Question

A projectile is launched twice from a height $$y_{0}=0$$ at a given launch speed, $$v_{0} .$$ The first launch angle is $$30.0^{\circ} ;$$ the second angle is $$60.0^{\circ} .$$ What can you say about the range $$R$$ of the projectile in these two cases? a) $$R$$ is the same for both cases. b) $$R$$ is larger for a launch angle of $$30.0^{\circ}$$. c) $$R$$ is larger for a launch angle of $$60.0^{\circ}$$. d) None of the preceding statements is true.

Answer

**step1 Recall the formula for projectile range**

For a projectile launched from a height of $$y_0 = 0$$ with an initial speed $$v_0$$ and a launch angle $$\theta$$, the horizontal range R is given by the formula.

$$R = \frac{v_0^2 \sin(2\theta)}{g}$$

Here, $$g$$ represents the acceleration due to gravity, which is a constant, and $$v_0$$ is the same for both launches.

**step2 Calculate the range for the first launch angle**

Substitute the first launch angle, $$\theta_1 = 30.0^\circ$$, into the range formula. First, calculate the value of $$2\theta_1$$.

$$2\theta_1 = 2 \times 30.0^\circ = 60.0^\circ$$

Now, substitute this value into the range formula to find $$R_1$$.

$$R_1 = \frac{v_0^2 \sin(60.0^\circ)}{g}$$

**step3 Calculate the range for the second launch angle**

Substitute the second launch angle, $$\theta_2 = 60.0^\circ$$, into the range formula. First, calculate the value of $$2\theta_2$$.

$$2\theta_2 = 2 \times 60.0^\circ = 120.0^\circ$$

Now, substitute this value into the range formula to find $$R_2$$.

$$R_2 = \frac{v_0^2 \sin(120.0^\circ)}{g}$$

**step4 Compare the ranges**

To compare $$R_1$$ and $$R_2$$, we need to compare the values of $$\sin(60.0^\circ)$$ and $$\sin(120.0^\circ)$$. We use the trigonometric identity that states $$\sin(x) = \sin(180^\circ - x)$$.

$$\sin(120.0^\circ) = \sin(180.0^\circ - 120.0^\circ) = \sin(60.0^\circ)$$

Since $$\sin(60.0^\circ) = \sin(120.0^\circ)$$, and $$v_0$$ and $$g$$ are the same for both cases, it follows that $$R_1$$ is equal to $$R_2$$. Therefore, the range R is the same for both launch angles.

Alternative answer

Answer: a) R is the same for both cases. Explain
This is a question about how far a thrown object goes when you throw it up into the air, depending on how you throw it. The solving step is:

Imagine you're playing catch and throwing a ball! We're throwing it from the ground with the same strong push (same speed) every time.

1. **First throw (30 degrees):** If you throw the ball at a 30-degree angle, it goes forward pretty fast. But because it's not thrown very high, it doesn't stay in the air for a super long time before it starts coming down.
2. **Second throw (60 degrees):** If you throw the ball at a 60-degree angle, it goes much higher up into the air! This means it stays in the air for a longer time. But because it's going up so much, its initial forward push isn't as strong as the 30-degree throw.

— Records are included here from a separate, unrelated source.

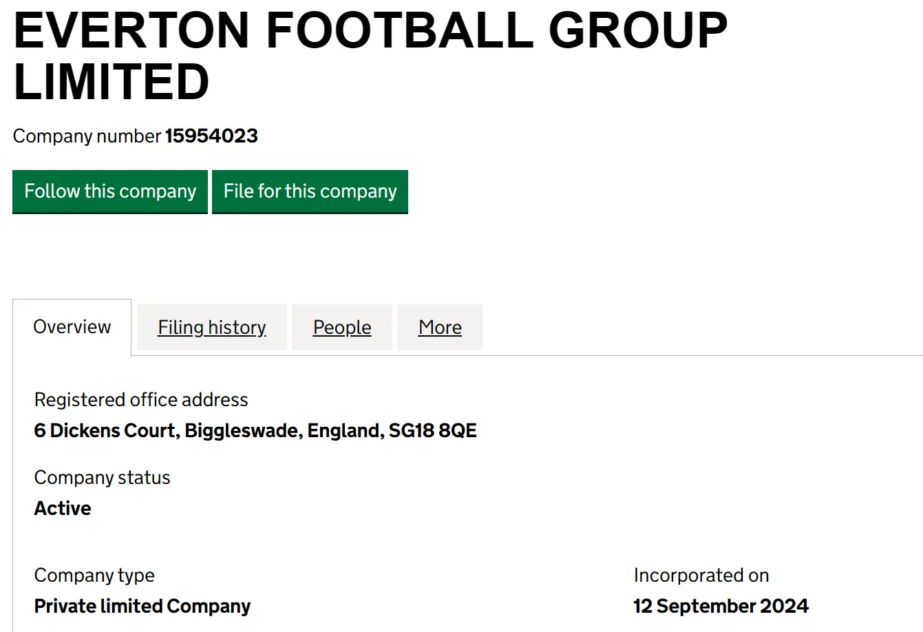Click the Company type label
Image resolution: width=923 pixels, height=632 pixels.
pos(94,576)
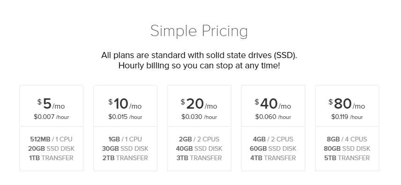Click the $0.060 /hour rate text

click(x=273, y=117)
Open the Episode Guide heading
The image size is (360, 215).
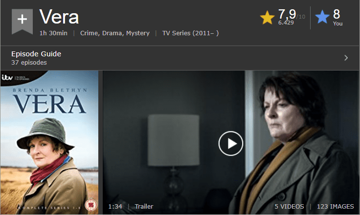pyautogui.click(x=36, y=54)
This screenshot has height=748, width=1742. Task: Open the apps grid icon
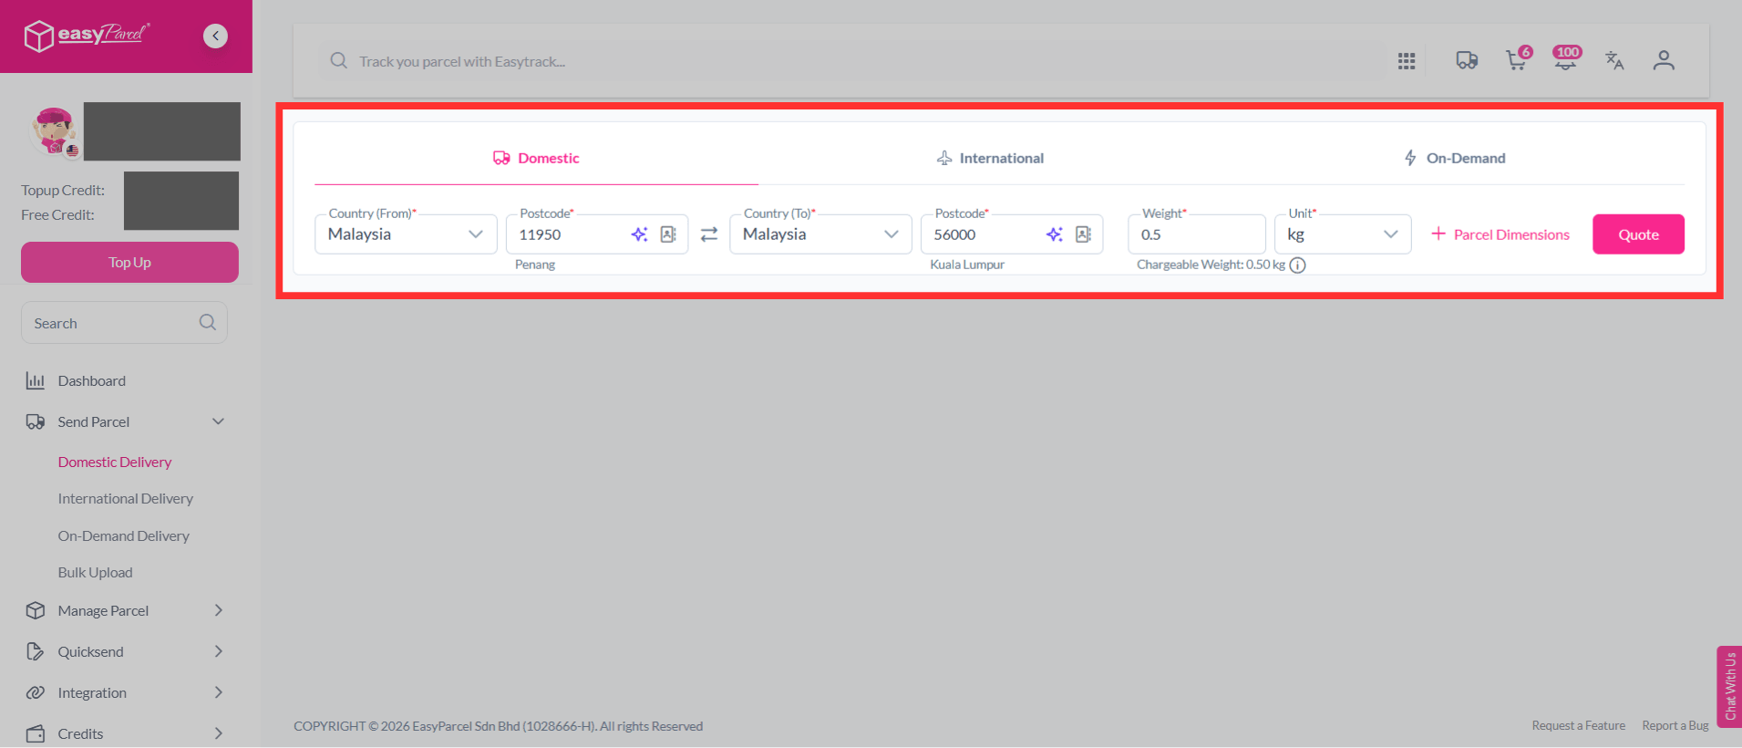tap(1407, 61)
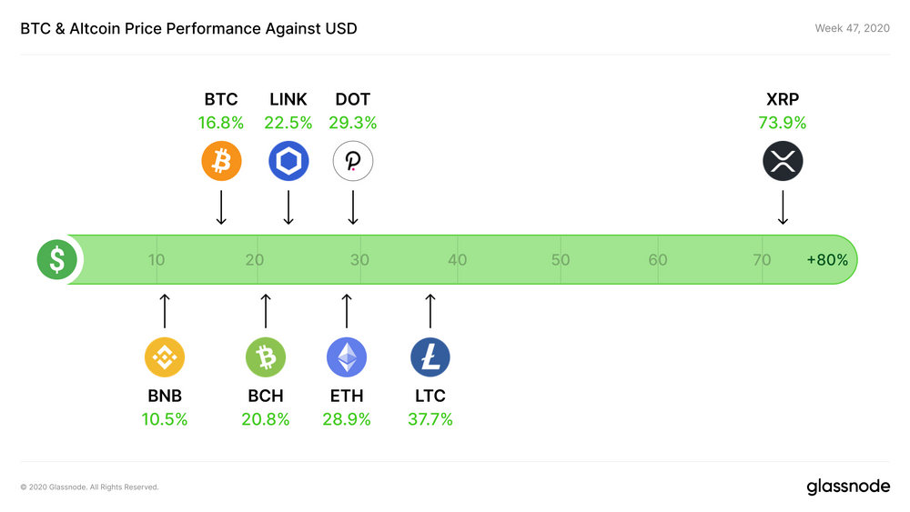Click the blue Chainlink LINK hexagon icon

coord(288,161)
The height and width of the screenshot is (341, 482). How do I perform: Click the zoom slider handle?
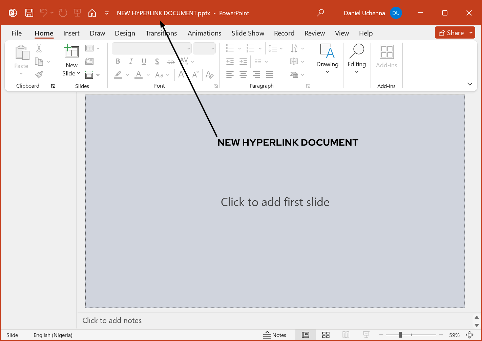click(x=400, y=335)
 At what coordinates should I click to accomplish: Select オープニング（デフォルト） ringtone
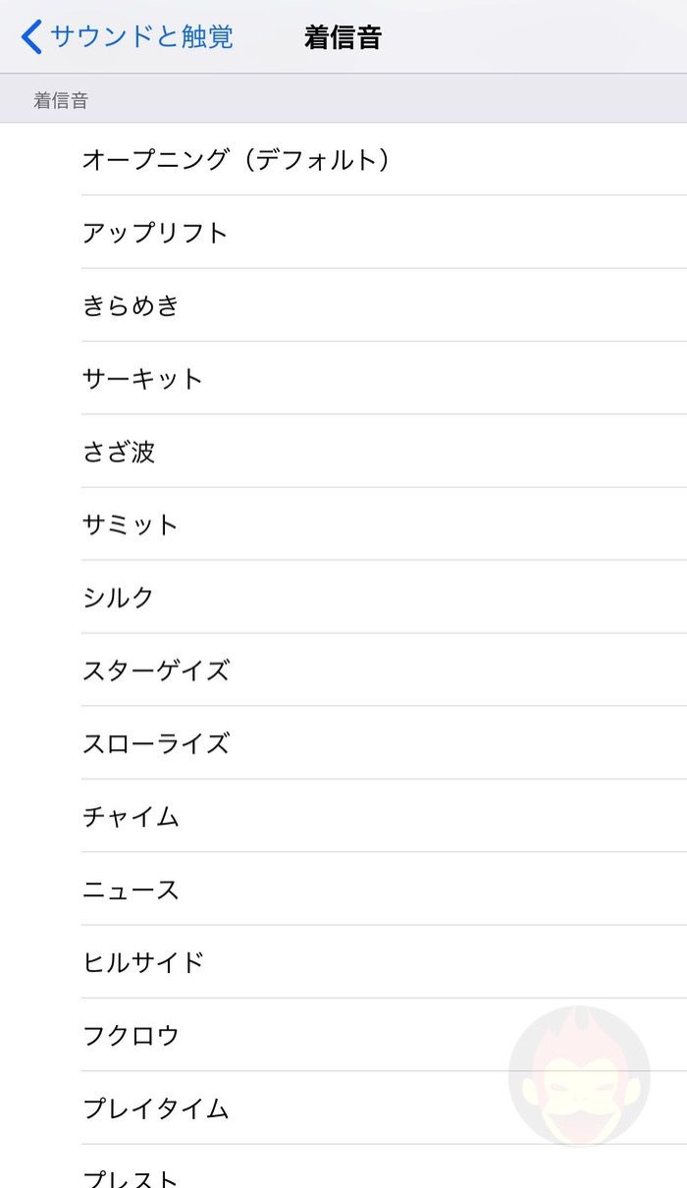pyautogui.click(x=236, y=159)
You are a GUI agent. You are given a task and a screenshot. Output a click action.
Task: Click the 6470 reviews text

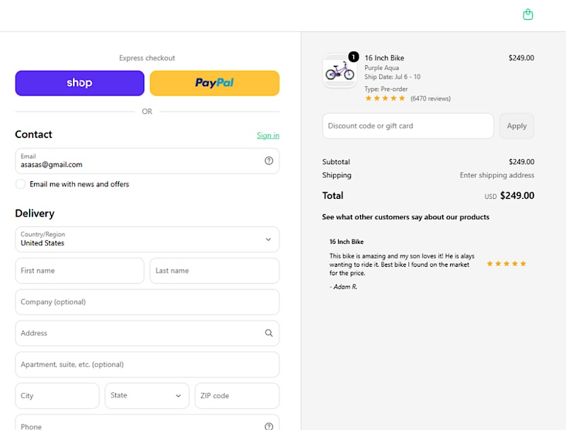click(x=430, y=98)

Here's the cool part: Look at the two angles – 30 degrees and 60 degrees. If you add them together (30 + 60), they make 90 degrees! When two throwing angles add up to 90 degrees (and you throw them with the same strength from the same spot), they make the ball land in the *exact same place*!

The 30-degree throw has a good horizontal start but less air time. The 60-degree throw has a weaker horizontal start but lots more air time. It's like they balance each other out perfectly, so the ball travels the same distance horizontally for both throws!

Alternative answer

Answer: a) R is the same for both cases. a) R is the same for both cases. Explain
This is a question about projectile motion and how the launch angle affects the distance an object travels . The solving step is:

Imagine you're playing catch and you throw a ball with the exact same strength every time (that's our 'v₀') and from the same height (y₀ = 0, so you're throwing from the ground).

Now, let's think about throwing it at two different angles:
1. **Throwing at 30.0 degrees:** This is a bit of a flatter throw. The ball gets a really good initial push going forward, but it might not stay in the air for a very long time because it doesn't go super high.
2. **Throwing at 60.0 degrees:** This is a steeper, higher throw. The ball goes way up into the air and stays up for a longer time. But because a lot of your throwing strength went into making it go high, it doesn't get as much of an initial push directly forward.

Here's the cool trick: Notice that 30.0 degrees and 60.0 degrees add up to 90.0 degrees (30 + 60 = 90). When two launch angles add up to 90 degrees (we call them complementary angles), and you throw from the same height with the same speed, the ball will always land the **exact same distance** away!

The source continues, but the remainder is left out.